▸ Source material
===============
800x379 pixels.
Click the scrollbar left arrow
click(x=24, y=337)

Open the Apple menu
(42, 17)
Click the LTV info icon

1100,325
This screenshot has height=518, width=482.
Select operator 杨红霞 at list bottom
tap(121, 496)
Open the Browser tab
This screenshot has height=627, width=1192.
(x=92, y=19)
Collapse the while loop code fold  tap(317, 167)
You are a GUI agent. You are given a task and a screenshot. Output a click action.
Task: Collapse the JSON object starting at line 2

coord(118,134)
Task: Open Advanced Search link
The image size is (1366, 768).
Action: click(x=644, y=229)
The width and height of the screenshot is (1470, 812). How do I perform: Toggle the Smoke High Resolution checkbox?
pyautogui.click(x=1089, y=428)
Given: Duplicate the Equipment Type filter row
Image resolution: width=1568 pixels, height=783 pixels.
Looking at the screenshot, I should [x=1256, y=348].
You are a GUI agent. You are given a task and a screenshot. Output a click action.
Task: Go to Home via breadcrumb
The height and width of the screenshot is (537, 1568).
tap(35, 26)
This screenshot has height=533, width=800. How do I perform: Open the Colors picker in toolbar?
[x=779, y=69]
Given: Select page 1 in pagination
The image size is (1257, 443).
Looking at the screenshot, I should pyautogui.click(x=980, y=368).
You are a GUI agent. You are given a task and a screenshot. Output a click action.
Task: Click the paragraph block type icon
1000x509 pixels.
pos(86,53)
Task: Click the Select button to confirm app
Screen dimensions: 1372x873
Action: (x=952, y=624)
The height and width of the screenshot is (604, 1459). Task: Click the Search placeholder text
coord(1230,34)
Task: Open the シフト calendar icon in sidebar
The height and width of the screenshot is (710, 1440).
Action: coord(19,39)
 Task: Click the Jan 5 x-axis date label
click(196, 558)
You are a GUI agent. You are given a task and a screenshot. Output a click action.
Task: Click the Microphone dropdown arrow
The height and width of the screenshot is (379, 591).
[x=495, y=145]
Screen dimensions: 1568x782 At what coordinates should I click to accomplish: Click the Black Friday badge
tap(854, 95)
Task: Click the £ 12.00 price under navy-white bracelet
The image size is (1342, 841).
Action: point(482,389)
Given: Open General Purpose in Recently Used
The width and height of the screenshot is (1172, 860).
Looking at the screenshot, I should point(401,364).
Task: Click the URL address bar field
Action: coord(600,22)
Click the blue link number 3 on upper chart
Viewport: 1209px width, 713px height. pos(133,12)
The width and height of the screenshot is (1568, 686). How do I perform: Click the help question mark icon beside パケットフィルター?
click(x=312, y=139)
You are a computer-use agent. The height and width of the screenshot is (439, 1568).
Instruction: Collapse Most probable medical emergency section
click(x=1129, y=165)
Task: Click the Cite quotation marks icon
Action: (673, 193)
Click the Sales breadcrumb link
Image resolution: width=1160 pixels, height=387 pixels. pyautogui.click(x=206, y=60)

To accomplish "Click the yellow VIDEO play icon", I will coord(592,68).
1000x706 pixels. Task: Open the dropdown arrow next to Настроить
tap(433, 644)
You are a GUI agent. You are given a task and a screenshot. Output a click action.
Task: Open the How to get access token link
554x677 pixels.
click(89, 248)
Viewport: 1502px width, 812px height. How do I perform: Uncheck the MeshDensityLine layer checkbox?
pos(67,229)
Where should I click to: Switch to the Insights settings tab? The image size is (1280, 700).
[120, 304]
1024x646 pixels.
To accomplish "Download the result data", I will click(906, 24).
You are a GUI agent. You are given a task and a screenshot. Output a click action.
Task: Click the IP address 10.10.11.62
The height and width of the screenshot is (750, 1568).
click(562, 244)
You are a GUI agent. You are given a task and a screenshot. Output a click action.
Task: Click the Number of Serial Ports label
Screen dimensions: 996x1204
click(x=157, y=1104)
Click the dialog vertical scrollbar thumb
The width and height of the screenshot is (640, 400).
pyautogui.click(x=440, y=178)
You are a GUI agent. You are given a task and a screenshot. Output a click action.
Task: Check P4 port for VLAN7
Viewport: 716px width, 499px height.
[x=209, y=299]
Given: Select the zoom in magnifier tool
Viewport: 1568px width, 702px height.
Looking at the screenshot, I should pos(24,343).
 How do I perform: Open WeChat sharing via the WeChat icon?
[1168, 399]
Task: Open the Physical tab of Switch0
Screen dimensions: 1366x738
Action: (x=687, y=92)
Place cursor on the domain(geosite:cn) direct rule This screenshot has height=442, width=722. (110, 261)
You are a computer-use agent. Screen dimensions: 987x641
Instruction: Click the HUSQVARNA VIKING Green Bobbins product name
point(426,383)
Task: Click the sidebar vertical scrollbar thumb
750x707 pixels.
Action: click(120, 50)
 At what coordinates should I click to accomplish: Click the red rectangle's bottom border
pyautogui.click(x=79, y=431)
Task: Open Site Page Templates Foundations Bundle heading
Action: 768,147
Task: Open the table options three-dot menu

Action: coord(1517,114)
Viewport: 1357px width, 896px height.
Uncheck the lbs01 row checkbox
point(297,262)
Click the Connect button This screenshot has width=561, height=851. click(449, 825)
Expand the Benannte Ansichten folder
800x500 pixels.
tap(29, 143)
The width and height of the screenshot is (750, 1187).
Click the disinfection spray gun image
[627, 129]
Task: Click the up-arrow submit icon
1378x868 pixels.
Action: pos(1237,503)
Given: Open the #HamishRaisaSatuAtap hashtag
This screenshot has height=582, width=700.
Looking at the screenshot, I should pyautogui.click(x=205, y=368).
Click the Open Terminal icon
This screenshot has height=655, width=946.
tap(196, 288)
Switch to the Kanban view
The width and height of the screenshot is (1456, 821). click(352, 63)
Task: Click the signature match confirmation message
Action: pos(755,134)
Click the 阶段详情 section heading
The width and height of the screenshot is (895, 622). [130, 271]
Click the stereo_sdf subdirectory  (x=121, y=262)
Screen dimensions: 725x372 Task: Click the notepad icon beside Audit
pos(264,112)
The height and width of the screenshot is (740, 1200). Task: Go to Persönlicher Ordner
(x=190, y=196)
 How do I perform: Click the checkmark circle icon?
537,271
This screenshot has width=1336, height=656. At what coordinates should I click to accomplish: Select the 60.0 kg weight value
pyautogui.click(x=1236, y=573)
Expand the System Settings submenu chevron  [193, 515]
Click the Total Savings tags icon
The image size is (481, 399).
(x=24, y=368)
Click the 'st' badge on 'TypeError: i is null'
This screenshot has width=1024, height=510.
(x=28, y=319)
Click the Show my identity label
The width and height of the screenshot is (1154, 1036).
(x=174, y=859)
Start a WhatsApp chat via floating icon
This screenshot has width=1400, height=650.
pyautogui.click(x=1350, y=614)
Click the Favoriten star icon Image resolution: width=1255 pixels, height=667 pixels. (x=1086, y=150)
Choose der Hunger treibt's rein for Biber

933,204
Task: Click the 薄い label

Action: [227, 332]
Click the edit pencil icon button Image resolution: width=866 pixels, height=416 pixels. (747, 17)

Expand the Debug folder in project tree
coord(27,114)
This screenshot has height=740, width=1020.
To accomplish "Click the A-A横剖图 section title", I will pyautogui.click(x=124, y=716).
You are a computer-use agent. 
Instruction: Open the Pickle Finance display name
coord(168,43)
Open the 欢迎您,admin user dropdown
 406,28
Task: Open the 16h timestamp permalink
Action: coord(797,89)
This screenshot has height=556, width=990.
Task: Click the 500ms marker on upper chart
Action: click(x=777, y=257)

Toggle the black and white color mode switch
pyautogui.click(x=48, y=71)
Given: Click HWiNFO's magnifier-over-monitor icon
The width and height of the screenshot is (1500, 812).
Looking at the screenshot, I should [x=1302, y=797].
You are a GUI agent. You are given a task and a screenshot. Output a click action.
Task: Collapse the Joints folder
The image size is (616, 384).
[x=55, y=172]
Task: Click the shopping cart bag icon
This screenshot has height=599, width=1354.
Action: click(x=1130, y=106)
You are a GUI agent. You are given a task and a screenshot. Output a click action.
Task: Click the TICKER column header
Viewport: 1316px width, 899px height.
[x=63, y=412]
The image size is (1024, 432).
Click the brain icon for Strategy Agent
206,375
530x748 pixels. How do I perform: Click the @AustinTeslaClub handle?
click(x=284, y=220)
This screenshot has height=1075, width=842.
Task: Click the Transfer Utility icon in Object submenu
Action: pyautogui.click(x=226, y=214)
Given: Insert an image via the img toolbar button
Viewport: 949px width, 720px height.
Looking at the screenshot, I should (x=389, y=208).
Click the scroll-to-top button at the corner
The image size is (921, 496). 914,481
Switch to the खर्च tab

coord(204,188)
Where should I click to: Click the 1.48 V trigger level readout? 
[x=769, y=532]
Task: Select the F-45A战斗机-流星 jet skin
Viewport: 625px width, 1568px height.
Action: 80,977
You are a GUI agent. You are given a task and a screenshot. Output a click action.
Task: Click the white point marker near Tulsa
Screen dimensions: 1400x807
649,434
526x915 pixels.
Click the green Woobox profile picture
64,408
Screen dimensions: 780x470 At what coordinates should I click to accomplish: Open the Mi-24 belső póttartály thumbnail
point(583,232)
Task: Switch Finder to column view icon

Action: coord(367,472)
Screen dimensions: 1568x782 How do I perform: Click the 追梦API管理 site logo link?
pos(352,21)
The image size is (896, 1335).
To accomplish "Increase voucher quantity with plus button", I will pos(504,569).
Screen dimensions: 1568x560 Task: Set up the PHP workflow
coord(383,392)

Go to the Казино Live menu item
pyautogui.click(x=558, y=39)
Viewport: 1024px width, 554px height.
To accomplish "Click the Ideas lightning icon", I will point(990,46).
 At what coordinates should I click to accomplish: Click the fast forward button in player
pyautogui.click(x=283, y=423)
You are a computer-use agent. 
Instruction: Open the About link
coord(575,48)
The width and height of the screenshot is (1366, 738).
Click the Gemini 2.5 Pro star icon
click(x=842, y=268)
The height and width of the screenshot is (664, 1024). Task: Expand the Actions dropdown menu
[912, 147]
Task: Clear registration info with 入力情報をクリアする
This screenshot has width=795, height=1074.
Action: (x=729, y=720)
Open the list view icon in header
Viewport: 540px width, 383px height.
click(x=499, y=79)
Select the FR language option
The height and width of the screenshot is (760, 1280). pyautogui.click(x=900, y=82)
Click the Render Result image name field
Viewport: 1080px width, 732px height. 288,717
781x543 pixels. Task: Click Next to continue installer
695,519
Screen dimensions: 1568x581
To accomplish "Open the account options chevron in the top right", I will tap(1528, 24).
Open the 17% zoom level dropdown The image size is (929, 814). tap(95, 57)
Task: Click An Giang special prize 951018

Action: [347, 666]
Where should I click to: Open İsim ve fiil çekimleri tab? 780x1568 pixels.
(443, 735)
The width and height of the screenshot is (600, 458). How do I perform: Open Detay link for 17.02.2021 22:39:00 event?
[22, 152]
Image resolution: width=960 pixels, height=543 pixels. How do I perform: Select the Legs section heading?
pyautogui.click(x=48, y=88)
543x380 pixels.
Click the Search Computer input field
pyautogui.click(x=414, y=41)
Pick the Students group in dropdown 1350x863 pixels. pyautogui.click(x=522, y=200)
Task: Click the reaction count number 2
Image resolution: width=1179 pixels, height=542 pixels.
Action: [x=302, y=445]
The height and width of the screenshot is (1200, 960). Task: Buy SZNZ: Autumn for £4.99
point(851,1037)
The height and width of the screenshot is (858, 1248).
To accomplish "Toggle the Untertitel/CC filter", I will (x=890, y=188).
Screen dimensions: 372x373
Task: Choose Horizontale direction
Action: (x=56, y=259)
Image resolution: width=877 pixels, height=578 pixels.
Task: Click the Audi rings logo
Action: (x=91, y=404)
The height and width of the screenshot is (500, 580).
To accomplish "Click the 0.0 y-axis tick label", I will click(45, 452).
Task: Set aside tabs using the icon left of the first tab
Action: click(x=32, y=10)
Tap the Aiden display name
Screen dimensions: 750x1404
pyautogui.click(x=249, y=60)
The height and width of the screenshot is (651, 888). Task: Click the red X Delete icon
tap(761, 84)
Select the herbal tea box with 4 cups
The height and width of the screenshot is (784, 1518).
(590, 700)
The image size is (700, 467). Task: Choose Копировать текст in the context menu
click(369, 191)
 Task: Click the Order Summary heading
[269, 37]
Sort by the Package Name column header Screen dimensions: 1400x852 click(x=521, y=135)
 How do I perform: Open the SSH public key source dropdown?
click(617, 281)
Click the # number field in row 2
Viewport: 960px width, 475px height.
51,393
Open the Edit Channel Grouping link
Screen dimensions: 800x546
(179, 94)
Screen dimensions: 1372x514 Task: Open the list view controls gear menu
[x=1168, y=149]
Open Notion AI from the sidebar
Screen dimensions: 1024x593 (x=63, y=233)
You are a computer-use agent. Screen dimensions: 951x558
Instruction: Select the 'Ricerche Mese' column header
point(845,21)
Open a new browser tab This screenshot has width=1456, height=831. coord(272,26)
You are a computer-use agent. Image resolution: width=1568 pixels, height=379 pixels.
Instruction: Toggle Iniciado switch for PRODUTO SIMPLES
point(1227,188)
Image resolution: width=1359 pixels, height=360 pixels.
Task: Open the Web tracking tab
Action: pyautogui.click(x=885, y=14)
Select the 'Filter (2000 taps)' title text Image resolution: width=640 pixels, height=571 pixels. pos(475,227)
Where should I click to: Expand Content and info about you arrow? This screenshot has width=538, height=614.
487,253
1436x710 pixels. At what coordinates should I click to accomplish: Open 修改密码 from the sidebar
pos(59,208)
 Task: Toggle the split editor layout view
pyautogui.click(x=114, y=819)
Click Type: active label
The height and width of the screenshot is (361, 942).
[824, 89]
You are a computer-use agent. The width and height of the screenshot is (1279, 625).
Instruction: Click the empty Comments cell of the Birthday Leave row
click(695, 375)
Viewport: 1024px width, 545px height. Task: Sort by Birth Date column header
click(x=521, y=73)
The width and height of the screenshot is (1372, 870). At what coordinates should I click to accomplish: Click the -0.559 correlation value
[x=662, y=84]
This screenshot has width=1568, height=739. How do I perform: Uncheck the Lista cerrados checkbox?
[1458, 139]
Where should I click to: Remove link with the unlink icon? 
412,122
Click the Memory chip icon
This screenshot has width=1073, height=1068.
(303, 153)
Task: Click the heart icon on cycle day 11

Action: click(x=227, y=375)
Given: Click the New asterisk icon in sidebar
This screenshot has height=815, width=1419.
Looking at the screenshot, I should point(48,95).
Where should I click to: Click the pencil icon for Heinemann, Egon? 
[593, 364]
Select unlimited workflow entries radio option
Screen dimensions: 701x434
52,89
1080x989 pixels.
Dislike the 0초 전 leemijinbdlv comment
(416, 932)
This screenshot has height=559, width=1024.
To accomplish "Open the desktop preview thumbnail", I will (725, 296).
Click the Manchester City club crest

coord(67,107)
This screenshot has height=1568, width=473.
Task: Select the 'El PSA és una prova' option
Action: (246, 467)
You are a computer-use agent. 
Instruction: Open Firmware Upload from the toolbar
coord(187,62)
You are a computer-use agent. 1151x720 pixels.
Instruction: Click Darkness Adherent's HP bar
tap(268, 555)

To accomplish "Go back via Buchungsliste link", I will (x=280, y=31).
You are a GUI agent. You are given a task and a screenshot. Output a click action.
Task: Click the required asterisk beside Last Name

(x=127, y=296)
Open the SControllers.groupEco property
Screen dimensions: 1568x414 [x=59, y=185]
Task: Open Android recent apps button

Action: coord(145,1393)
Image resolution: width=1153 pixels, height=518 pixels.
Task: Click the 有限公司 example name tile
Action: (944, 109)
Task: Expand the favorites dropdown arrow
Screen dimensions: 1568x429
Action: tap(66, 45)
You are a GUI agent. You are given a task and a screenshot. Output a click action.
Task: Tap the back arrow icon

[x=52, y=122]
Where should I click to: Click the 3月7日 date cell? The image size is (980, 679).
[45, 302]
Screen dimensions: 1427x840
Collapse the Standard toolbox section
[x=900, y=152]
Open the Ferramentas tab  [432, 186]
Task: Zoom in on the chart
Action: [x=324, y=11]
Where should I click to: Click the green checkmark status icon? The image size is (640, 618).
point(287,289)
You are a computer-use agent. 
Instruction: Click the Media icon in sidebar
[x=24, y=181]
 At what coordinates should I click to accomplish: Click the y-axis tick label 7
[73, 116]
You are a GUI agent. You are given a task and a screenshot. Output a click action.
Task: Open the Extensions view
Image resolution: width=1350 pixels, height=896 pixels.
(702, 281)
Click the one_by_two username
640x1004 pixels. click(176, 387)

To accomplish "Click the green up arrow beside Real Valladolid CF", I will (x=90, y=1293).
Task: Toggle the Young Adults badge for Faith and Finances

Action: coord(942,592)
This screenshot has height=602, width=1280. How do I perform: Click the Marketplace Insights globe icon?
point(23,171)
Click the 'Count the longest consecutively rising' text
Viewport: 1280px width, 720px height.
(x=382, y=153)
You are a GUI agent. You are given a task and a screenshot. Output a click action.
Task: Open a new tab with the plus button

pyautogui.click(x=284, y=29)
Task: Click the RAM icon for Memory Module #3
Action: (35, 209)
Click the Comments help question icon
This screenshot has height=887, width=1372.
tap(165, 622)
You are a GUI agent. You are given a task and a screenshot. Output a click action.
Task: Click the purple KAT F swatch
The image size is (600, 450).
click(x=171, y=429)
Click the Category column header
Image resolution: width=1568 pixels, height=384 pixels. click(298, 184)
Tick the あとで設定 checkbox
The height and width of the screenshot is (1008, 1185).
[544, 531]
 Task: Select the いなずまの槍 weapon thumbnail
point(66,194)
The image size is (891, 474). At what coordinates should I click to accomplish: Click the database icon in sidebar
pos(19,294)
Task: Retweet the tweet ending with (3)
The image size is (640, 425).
===============
▸ What the task requires
Figure out how many lines of the material include "magnifier", then reply with the count alone.

▸ Your response
2